Zadanie 1 >>
Wypisz wszystkie zmiany w organizmie, które tekst źródłowy wymienia jako prowadzące do SAD.
Zadanie 2 >>
Odpowiedz proszę krótko na pytania do tekstu źródłowego:
(a) Z kim według tekstu mogą wymagać konsultacji sezonowe zaburzenia afektywne?
(b) Jakie źródła witaminy D w diecie wskazuje tekst?
(c) Do czego mogą prowadzić niedobory witaminy D u dzieci?

─── Tekst źródłowy ───

Za zmiany w organizmie prowadzące do SAD podaje się podniesione wytwarzanie melatoniny, obniżone serotoniny, a także „przestawienie” zegara biologicznego. Jesteśmy przez to bardziej senni, mamy mniej energii i chęci do działania, ale także chętniej sięgamy po jedzenie i to takie, które dostarczy nam większej ilości energii.
Sezonowe zaburzenia afektywne mogą wymagać konsultacji z lekarzem pierwszego kontaktu, który zaleci dalsze postępowanie, lub z psychologiem.
Zęby potrzebują słońca
A właściwie to witaminy D, która jest syntetyzowana w skórze dzięki jego promieniom. Korzyści z witaminy D dla organizmu to m.in. prawidłowe funkcjonowanie układu odpornościowego i kostnego, a te są szczególnie ważne, jeśli chodzi o zdrowie zębów.
– Istotnym problemem w miesiącach zimowych jest brak słońca, a więc wynikłe z tego niedobory witaminy D. Jest ona kluczowa dla układu kostnego, czyli także uzębienia. Odpowiada m.in. za prawidłowe wysycenie kości wapniem. Konsekwencją niedoborów jest nie tylko osłabienie układu odpornościowego i procesów regeneracyjnych, co przekłada się na większą podatność na infekcje przyzębia i trudniejsze ich leczenie, ale także zmniejszenie gęstości kości. Skutek? Rosnące ryzyko utraty zębów w przebiegu procesów zapalnych, jak paradontoza – opowiada lek. dent. Ewa Słupińska.
Zwłaszcza u kobiet wskazana jest suplementacja oraz zwrócenie uwagi na obecność w diecie źródeł tej witaminy, czyli tłustych ryb lub tranu. U dzieci natomiast niedobory witaminy D mogą prowadzić do wad szkliwa wskutek niepełnej mineralizacji, a to z kolei predysponuje do próchnicy.

─── Dane do ćwiczenia ───

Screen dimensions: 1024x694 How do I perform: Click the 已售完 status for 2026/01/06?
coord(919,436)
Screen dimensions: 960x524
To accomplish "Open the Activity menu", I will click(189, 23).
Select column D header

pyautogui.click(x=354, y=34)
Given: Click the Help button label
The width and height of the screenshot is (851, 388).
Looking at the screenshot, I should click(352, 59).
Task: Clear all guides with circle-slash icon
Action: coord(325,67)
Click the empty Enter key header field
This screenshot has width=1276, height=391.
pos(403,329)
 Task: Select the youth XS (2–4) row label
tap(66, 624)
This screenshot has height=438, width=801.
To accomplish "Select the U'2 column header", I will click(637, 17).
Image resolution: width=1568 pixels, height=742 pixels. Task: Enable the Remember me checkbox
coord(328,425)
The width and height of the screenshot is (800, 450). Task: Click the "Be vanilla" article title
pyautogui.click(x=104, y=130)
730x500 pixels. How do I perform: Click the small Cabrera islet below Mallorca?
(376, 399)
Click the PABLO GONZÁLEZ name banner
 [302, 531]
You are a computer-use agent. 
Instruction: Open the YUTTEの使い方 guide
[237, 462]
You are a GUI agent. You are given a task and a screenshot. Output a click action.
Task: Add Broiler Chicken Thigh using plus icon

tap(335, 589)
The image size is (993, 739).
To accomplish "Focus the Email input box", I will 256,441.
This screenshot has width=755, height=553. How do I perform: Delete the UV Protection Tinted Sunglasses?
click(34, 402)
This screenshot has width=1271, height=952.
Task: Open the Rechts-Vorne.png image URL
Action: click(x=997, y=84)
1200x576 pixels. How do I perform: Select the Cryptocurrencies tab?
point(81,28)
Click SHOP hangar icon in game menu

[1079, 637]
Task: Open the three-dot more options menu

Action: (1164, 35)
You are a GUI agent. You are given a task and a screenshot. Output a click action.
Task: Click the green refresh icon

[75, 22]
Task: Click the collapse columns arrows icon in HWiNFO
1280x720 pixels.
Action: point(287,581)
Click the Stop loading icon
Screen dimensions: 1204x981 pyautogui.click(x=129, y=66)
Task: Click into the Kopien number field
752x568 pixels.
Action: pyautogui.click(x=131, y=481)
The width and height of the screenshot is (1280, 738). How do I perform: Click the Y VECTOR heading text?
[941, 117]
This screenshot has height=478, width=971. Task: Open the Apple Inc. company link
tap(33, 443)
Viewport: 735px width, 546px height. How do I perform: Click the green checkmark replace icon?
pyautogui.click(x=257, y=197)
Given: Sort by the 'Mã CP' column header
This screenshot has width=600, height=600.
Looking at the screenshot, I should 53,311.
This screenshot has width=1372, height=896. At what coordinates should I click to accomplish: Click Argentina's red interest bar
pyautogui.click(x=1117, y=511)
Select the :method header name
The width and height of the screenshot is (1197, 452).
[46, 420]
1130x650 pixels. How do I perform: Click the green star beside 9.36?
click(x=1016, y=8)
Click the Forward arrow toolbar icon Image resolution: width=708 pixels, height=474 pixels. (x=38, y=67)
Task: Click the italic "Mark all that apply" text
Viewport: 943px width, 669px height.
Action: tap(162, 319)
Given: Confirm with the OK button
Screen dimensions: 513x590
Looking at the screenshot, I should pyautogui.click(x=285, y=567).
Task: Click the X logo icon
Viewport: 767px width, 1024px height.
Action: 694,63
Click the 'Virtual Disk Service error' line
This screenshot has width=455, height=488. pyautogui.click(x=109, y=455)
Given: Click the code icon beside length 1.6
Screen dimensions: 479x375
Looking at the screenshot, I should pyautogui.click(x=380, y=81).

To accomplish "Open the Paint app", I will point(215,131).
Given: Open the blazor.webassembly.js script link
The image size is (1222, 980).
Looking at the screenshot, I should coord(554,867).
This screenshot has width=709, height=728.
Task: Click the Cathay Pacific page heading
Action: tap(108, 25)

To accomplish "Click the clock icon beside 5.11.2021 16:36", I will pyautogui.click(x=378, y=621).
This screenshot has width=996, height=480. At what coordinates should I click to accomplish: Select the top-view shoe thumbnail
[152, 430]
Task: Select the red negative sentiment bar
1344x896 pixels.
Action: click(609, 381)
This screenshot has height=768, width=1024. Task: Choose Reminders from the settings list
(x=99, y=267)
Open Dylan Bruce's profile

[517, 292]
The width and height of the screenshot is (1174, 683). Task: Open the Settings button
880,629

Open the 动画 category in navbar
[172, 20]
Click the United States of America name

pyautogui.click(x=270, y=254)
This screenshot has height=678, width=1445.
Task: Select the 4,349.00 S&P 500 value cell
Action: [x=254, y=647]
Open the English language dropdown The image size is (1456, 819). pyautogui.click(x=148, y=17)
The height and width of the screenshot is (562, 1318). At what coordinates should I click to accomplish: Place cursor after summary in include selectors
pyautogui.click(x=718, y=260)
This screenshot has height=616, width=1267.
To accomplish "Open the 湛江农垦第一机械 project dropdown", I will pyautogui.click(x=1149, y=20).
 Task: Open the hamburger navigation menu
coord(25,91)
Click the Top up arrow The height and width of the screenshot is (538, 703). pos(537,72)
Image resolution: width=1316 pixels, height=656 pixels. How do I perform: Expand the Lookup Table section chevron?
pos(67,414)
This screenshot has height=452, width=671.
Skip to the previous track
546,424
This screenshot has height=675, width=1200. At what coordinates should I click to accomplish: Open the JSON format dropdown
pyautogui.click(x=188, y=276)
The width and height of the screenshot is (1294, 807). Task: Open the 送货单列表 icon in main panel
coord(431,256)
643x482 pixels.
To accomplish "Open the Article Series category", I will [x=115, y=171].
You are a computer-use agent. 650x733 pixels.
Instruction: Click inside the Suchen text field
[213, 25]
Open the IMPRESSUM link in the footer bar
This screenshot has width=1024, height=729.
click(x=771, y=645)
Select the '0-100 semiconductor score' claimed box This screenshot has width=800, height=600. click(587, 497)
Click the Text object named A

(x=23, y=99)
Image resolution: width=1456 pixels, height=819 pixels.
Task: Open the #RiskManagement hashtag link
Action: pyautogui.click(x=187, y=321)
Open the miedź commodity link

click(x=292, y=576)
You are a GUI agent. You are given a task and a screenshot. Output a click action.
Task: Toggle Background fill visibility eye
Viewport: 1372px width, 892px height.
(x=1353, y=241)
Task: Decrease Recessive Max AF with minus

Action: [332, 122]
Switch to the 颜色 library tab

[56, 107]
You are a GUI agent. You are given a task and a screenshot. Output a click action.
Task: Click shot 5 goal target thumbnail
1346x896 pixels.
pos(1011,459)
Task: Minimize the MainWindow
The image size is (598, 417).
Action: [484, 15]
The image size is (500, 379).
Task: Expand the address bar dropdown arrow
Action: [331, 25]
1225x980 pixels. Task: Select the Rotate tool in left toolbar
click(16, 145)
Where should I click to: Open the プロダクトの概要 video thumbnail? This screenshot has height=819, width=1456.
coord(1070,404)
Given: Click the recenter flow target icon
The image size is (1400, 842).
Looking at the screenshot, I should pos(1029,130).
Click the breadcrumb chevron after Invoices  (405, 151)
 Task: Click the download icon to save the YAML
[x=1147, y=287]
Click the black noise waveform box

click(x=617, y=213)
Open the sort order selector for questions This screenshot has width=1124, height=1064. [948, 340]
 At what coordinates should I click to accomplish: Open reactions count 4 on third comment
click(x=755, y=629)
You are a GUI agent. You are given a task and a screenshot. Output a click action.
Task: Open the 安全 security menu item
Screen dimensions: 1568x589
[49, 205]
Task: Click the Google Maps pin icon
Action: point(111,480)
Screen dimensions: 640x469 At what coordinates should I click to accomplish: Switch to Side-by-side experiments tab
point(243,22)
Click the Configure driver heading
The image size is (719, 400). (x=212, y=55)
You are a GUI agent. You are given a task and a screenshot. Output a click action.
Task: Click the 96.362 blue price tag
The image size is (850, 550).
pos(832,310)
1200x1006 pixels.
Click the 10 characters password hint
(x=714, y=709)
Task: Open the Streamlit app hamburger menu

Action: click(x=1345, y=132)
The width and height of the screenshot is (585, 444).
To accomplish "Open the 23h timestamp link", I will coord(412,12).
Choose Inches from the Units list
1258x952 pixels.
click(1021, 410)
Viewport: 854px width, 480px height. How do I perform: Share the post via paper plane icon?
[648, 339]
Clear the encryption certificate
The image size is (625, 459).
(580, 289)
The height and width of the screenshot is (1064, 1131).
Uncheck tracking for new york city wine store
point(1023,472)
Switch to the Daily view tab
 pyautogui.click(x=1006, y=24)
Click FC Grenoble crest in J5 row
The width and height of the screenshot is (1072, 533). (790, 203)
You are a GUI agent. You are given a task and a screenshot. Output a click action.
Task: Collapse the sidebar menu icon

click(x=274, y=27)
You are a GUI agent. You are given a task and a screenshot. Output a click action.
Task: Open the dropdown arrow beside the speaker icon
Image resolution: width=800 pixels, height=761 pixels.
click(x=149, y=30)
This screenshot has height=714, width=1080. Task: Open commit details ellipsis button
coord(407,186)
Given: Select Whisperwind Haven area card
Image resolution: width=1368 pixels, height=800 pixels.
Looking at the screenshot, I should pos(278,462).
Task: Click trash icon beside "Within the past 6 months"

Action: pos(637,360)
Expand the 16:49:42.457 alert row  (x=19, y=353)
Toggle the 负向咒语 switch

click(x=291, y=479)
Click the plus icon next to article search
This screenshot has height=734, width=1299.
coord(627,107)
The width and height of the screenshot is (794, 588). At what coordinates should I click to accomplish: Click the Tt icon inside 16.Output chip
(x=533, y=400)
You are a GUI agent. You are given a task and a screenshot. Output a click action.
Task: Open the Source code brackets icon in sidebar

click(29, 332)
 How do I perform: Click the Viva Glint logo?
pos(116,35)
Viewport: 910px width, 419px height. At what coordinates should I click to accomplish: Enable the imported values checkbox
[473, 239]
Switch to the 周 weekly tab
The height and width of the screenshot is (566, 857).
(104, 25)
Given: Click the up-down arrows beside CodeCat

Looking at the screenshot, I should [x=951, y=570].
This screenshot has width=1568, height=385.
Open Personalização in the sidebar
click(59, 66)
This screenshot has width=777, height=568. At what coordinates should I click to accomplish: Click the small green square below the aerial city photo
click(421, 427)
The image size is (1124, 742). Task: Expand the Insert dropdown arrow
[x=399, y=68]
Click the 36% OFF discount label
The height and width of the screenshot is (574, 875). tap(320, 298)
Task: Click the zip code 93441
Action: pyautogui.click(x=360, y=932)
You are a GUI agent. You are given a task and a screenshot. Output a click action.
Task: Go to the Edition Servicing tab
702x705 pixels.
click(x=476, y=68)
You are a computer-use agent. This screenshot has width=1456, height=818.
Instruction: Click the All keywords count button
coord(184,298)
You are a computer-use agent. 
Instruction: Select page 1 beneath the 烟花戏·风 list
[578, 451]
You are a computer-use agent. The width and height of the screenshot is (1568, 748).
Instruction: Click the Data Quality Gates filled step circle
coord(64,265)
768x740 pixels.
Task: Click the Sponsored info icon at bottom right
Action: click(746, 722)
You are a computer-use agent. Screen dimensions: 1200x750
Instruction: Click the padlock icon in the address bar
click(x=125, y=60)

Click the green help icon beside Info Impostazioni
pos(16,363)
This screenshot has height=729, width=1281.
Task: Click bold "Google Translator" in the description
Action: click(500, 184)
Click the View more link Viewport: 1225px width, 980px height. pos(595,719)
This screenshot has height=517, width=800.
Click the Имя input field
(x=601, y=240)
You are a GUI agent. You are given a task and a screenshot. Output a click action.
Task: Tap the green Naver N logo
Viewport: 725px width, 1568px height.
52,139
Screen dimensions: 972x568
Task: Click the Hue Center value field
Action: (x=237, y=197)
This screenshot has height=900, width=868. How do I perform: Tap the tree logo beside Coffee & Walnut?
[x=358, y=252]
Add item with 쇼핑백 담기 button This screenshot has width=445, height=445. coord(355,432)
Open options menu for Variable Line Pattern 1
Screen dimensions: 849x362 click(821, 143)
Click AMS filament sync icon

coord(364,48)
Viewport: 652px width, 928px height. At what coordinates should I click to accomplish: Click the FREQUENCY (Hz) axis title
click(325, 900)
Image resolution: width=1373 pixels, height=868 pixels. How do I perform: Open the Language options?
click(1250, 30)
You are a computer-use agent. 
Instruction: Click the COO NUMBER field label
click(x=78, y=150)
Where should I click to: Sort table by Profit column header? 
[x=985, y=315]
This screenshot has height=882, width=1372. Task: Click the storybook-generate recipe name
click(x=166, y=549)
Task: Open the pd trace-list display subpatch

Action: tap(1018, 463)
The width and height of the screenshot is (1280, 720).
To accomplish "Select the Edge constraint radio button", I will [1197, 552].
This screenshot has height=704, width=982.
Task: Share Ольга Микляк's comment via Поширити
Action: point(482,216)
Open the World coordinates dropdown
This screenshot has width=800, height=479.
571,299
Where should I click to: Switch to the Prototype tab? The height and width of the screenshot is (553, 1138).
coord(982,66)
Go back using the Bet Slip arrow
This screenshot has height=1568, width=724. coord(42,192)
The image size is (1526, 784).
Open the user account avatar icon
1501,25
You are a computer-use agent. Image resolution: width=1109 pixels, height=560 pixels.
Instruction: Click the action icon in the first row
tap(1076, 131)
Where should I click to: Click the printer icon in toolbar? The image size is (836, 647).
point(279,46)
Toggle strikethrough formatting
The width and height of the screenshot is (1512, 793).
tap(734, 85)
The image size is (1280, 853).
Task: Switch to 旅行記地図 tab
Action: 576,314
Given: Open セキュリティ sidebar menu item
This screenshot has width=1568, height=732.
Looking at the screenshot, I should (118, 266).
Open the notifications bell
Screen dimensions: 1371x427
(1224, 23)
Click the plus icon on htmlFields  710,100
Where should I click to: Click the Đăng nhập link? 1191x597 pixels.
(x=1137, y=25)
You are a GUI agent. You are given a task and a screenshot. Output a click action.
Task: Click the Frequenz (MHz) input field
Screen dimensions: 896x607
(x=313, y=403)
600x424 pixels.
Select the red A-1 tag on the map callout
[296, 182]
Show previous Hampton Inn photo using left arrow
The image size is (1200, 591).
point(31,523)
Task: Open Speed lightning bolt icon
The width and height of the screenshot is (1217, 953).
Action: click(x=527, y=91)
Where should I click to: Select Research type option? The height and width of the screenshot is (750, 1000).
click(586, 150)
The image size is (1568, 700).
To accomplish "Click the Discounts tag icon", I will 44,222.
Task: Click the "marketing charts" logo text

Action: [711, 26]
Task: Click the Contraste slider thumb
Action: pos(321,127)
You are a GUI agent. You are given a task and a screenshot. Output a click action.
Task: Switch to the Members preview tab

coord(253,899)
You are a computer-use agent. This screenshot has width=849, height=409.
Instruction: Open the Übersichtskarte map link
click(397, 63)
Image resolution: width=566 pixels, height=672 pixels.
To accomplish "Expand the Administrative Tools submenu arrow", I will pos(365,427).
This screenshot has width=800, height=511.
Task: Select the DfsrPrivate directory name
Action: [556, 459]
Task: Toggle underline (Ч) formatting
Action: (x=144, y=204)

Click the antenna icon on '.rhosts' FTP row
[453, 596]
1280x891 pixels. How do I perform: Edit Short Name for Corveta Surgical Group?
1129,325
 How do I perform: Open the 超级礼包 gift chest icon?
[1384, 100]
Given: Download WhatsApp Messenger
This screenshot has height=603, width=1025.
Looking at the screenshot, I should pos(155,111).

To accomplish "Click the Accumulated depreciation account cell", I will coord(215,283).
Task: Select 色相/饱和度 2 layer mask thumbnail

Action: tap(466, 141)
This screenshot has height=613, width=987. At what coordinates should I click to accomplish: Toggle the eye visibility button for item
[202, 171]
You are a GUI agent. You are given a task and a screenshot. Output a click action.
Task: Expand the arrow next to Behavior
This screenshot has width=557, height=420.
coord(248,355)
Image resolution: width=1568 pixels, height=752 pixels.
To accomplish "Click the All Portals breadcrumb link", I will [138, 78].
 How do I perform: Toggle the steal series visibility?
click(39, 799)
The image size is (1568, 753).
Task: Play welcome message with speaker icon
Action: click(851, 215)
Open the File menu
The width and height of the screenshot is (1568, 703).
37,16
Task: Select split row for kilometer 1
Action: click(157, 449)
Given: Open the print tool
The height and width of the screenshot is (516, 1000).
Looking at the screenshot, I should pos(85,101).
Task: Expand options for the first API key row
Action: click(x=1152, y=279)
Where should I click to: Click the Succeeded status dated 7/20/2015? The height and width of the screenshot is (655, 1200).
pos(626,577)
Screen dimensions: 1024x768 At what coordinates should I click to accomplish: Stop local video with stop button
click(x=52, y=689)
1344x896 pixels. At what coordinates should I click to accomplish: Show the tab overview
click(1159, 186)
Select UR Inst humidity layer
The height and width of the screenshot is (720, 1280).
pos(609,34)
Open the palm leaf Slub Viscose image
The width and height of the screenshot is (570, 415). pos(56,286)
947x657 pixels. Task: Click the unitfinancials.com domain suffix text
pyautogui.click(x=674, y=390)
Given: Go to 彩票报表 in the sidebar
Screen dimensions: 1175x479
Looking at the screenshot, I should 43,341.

───

Twoja odpowiedź 1 >>
- podniesione wytwarzanie melatoniny
- obniżone wytwarzanie serotoniny
- „przestawienie” zegara biologicznego

Twoja odpowiedź 2 >>
(a) Z lekarzem pierwszego kontaktu, który zaleci dalsze postępowanie, lub z psychologiem.
(b) Tłuste ryby lub tran.
(c) Do wad szkliwa wskutek niepełnej mineralizacji, co predysponuje do próchnicy.